Was thinking some day I’ll make a 3pt concrete bucket for rear weight. 
With that said I love my little tractor it has saved my butt several times when I lived in AR .
Are you getting any implements for the 3pt ?.


----------



## strantor (Jun 19, 2018)

dlane said:


> Are you getting any implements for the 3pt ?.


Not immediately. I want a tiller, maybe a blade, maybe an auger. But I won't be spending any more in this direction for a while. One implement that I plan to _make_ pretty soon, is the concrete box ballast you described.


----------



## brino (Jun 19, 2018)

@strantor,

Congratulations, that is a great looking tractor.
I think you made a wise decision.

-brino


----------



## vocatexas (Jun 19, 2018)

In the late '60s and early '70s Ford made an industrial forklift from a farm tractor. It was a Ford 5000 with the seat mounted backwards and the steering assembly moved to the back of the tractor, making it the front. They took a fairly large forklift mast and mounted it where the 3 point lift would mount. A friend of mine still has one of these. It will lift a 10,000 lb. 40 foot sea container. It does have weights on the front end weight bracket and also front wheel hub weights. It would not be hard to build an attachment similar to this for your new tractor. It should be able to lift around 5,000 lbs without too much effort.

This one is a Case, but it's the same idea:

http://twentywheels.com/imgs/a/b/a/...ks_fork_lift_bob_cat_loader_tractor_8_lgw.jpg


----------



## strantor (Jun 20, 2018)
□ □ □
To be done:
1. Summarize the tractor forum thread in two sentences.
2. From the records, render as a JSON list of strings, one per line, the part that opens with the line containing "Click the pencil" and closes with the line containing "The width and height of the screenshot is (1568, 461).", omitting blank lines.
□ □ □
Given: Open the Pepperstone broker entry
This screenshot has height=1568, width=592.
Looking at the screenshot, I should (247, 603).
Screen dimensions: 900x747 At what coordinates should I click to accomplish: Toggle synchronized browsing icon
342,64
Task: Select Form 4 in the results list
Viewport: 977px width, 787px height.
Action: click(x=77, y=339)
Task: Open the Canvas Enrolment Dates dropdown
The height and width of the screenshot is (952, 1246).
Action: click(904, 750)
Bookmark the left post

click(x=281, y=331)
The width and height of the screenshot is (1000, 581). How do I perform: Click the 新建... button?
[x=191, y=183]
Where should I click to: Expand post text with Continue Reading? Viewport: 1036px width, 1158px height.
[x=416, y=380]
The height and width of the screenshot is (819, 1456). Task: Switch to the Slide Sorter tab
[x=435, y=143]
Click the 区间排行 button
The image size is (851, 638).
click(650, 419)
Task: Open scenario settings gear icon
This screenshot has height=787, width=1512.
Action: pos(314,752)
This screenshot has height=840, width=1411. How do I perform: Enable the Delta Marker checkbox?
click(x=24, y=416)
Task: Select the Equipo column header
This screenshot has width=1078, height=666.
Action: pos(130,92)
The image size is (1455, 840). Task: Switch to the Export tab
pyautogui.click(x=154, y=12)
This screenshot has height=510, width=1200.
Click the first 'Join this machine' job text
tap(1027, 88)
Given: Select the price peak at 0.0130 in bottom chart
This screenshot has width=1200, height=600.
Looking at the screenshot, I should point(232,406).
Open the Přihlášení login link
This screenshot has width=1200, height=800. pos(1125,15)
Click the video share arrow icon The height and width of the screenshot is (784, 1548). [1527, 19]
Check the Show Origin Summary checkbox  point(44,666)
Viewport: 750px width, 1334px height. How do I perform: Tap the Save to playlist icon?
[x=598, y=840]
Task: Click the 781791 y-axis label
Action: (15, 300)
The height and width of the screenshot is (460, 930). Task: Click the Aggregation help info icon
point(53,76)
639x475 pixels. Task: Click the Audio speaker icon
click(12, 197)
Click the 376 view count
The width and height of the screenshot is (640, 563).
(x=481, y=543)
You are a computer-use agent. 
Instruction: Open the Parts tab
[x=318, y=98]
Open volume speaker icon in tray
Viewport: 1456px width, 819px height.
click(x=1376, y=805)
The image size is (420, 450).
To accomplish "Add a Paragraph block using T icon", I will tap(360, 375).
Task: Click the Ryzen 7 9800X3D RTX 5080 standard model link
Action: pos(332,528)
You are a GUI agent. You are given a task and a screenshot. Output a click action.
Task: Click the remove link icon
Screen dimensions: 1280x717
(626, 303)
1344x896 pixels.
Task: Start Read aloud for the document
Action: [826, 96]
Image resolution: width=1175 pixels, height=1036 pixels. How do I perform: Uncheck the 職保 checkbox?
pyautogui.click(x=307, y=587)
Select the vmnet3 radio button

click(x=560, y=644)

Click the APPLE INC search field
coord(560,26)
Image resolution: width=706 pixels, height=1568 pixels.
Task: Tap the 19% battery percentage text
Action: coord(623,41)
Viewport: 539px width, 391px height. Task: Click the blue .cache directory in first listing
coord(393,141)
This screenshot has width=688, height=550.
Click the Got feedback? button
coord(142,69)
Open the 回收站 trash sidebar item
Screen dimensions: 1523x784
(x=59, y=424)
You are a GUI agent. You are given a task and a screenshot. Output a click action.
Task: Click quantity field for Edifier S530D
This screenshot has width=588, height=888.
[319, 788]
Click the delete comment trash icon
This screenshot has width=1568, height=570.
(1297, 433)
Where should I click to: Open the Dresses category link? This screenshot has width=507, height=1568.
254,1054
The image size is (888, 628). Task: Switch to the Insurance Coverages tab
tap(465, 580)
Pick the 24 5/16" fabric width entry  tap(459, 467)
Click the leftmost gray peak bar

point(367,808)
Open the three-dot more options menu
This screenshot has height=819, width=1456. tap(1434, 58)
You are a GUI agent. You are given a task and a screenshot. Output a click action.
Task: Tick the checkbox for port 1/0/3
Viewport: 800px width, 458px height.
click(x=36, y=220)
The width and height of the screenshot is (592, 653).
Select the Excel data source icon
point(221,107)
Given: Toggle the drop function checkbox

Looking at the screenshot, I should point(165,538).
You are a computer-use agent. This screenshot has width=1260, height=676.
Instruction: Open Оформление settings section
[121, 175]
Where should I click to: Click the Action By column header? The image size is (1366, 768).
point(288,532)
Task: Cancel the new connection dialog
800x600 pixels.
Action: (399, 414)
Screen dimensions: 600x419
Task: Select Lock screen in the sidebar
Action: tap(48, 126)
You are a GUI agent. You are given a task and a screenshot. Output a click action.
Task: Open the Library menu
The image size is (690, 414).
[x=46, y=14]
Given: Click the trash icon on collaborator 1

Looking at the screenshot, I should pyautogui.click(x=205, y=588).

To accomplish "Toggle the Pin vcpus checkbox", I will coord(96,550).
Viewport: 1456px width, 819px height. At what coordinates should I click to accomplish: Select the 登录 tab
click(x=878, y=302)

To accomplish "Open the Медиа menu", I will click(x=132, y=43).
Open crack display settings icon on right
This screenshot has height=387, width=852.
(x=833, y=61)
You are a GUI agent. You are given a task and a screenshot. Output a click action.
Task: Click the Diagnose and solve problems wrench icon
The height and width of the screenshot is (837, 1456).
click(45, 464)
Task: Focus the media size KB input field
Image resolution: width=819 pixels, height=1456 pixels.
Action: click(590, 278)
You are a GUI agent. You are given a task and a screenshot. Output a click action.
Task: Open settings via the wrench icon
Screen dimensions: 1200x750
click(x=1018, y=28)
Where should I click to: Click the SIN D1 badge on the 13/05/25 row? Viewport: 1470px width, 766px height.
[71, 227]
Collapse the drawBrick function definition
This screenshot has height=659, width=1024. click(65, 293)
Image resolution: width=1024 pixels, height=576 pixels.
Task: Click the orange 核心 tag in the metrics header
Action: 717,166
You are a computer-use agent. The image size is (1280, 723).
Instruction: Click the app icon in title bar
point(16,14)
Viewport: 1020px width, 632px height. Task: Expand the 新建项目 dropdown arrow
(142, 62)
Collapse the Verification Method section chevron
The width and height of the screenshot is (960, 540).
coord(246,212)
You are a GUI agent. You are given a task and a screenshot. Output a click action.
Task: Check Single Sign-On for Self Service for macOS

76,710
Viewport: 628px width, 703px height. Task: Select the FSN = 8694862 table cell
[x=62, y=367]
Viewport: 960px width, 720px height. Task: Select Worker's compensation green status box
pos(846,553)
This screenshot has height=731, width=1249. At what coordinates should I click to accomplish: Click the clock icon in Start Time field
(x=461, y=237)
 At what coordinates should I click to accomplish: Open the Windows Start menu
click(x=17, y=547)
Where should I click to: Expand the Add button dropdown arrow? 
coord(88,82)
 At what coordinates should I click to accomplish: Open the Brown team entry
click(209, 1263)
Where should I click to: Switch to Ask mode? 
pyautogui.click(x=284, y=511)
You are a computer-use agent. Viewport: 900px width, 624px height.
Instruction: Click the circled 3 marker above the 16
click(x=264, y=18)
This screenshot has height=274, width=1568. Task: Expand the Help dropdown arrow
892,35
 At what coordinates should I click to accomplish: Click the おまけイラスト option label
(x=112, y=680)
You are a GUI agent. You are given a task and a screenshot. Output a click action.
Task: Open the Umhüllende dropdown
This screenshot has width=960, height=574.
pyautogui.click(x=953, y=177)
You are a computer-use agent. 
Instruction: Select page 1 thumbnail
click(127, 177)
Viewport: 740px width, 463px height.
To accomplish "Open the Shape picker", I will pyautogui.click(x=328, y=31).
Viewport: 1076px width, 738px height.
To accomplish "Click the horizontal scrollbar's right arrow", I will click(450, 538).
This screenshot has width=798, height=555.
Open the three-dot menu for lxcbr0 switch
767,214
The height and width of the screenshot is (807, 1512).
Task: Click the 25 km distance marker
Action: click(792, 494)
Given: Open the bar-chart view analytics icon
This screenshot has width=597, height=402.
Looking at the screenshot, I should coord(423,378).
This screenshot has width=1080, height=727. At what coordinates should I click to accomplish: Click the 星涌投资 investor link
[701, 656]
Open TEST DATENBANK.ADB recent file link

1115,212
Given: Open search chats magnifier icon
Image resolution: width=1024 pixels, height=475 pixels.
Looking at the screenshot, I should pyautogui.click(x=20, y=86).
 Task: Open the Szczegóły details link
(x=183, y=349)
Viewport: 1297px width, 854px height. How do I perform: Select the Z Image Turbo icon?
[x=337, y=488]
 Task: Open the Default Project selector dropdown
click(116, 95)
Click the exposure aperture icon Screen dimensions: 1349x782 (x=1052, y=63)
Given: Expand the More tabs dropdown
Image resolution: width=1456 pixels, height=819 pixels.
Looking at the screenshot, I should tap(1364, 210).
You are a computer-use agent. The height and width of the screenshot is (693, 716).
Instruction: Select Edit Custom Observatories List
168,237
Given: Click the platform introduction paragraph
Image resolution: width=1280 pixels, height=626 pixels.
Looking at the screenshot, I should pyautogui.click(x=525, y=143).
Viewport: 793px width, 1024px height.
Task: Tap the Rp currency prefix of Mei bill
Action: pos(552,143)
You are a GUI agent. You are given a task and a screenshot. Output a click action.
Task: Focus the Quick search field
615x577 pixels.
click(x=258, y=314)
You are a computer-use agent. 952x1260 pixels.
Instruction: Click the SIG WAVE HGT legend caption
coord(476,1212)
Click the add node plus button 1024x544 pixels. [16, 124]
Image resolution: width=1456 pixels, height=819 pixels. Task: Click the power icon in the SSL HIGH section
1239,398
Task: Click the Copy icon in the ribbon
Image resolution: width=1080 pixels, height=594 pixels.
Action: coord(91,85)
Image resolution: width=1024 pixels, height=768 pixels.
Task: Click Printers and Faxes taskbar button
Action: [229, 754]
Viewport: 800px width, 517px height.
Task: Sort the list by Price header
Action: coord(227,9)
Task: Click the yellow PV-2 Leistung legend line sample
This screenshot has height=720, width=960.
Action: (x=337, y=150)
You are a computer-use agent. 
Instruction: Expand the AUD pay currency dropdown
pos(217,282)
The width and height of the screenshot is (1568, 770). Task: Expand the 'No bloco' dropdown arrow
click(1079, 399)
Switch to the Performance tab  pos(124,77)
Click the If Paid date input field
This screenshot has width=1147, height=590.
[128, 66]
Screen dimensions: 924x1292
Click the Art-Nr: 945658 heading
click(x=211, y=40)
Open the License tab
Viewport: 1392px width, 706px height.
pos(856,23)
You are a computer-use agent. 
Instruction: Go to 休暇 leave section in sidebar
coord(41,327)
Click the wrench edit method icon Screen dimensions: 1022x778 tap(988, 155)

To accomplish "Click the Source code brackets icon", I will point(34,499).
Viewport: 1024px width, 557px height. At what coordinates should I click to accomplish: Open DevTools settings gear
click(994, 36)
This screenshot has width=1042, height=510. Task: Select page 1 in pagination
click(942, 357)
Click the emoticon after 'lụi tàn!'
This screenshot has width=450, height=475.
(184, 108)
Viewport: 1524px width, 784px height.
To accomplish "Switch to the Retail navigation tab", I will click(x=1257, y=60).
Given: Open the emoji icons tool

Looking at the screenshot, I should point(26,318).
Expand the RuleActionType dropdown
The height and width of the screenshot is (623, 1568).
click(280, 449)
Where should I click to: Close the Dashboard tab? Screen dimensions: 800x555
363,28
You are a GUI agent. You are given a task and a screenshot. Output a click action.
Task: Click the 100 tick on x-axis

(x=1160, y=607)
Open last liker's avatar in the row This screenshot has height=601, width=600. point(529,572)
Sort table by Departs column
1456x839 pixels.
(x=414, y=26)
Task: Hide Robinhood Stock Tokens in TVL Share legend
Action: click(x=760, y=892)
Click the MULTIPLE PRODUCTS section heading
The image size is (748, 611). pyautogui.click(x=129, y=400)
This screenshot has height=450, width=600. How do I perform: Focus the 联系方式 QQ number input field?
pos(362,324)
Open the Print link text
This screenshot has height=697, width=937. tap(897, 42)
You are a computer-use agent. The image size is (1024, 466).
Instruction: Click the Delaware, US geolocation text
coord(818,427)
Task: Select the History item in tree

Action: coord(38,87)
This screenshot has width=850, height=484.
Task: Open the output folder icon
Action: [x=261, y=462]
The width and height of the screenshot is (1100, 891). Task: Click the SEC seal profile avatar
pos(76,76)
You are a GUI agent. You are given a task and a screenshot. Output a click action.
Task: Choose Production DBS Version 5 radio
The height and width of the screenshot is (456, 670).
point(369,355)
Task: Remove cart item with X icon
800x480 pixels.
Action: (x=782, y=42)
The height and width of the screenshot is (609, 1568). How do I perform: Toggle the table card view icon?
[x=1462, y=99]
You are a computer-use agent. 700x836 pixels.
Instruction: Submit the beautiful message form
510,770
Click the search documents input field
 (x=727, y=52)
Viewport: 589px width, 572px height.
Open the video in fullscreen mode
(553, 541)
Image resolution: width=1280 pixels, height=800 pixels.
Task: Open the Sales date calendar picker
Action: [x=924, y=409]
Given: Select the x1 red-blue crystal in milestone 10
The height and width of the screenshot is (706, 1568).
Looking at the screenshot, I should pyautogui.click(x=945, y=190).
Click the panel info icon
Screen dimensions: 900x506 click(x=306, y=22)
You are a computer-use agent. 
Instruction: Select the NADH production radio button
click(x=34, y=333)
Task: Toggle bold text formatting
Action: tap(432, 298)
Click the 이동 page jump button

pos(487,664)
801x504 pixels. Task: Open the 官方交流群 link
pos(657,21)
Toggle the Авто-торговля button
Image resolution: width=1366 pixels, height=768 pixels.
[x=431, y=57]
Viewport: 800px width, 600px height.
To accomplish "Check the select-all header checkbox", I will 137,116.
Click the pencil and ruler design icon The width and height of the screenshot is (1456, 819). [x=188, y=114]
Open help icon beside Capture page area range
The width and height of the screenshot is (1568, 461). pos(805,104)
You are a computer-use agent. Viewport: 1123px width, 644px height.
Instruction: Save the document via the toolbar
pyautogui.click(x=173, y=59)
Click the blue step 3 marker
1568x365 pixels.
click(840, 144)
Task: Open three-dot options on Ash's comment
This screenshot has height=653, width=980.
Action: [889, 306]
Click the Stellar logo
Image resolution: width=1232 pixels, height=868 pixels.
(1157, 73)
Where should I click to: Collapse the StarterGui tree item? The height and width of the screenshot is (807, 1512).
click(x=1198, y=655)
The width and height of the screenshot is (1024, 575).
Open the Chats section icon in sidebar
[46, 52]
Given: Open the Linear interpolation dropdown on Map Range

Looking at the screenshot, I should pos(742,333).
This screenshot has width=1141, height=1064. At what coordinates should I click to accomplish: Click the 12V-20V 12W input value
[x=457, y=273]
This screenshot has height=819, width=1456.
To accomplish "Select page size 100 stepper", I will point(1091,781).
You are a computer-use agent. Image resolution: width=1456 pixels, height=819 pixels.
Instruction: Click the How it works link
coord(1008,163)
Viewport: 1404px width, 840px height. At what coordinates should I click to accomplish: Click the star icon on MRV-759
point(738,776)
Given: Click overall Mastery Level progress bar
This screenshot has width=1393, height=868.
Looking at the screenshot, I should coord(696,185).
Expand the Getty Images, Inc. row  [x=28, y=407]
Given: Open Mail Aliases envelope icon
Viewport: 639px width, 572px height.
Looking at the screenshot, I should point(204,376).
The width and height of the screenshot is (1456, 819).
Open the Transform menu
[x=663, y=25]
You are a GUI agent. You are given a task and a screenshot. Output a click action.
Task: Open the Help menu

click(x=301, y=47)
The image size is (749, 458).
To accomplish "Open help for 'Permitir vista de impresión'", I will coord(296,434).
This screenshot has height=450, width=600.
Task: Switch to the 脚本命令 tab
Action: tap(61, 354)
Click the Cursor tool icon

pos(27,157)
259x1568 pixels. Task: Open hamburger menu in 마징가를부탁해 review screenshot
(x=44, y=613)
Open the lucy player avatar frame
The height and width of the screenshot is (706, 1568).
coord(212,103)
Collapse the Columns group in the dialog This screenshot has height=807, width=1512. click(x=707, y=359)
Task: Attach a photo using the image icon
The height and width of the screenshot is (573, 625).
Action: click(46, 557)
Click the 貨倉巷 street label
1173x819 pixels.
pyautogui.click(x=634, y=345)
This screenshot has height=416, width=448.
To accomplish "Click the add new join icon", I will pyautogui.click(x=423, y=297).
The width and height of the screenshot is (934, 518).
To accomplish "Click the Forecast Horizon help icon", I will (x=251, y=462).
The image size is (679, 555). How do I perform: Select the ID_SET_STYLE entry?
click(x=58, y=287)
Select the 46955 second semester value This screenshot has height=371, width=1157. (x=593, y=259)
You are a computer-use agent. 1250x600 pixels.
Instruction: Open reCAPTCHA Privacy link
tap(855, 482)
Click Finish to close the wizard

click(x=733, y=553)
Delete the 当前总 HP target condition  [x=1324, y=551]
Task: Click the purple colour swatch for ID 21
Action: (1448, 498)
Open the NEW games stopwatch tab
□ □ □
Solutions to each task:
1. strantor says he won't buy implements for the 3pt right away, though he wants a tiller and maybe a blade or an auger, and he plans to make the concrete box ballast that dlane described. brino congratulates him on the tractor, and vocatexas describes a forklift Ford built from a Ford 5000 farm tractor in the late '60s and early '70s, adding that a similar attachment for the new tractor would not be hard to build.

2.
[
  "Click the pencil and ruler design icon The width and height of the screenshot is (1456, 819). [x=188, y=114]",
  "Open help icon beside Capture page area range",
  "The width and height of the screenshot is (1568, 461). pos(805,104)"
]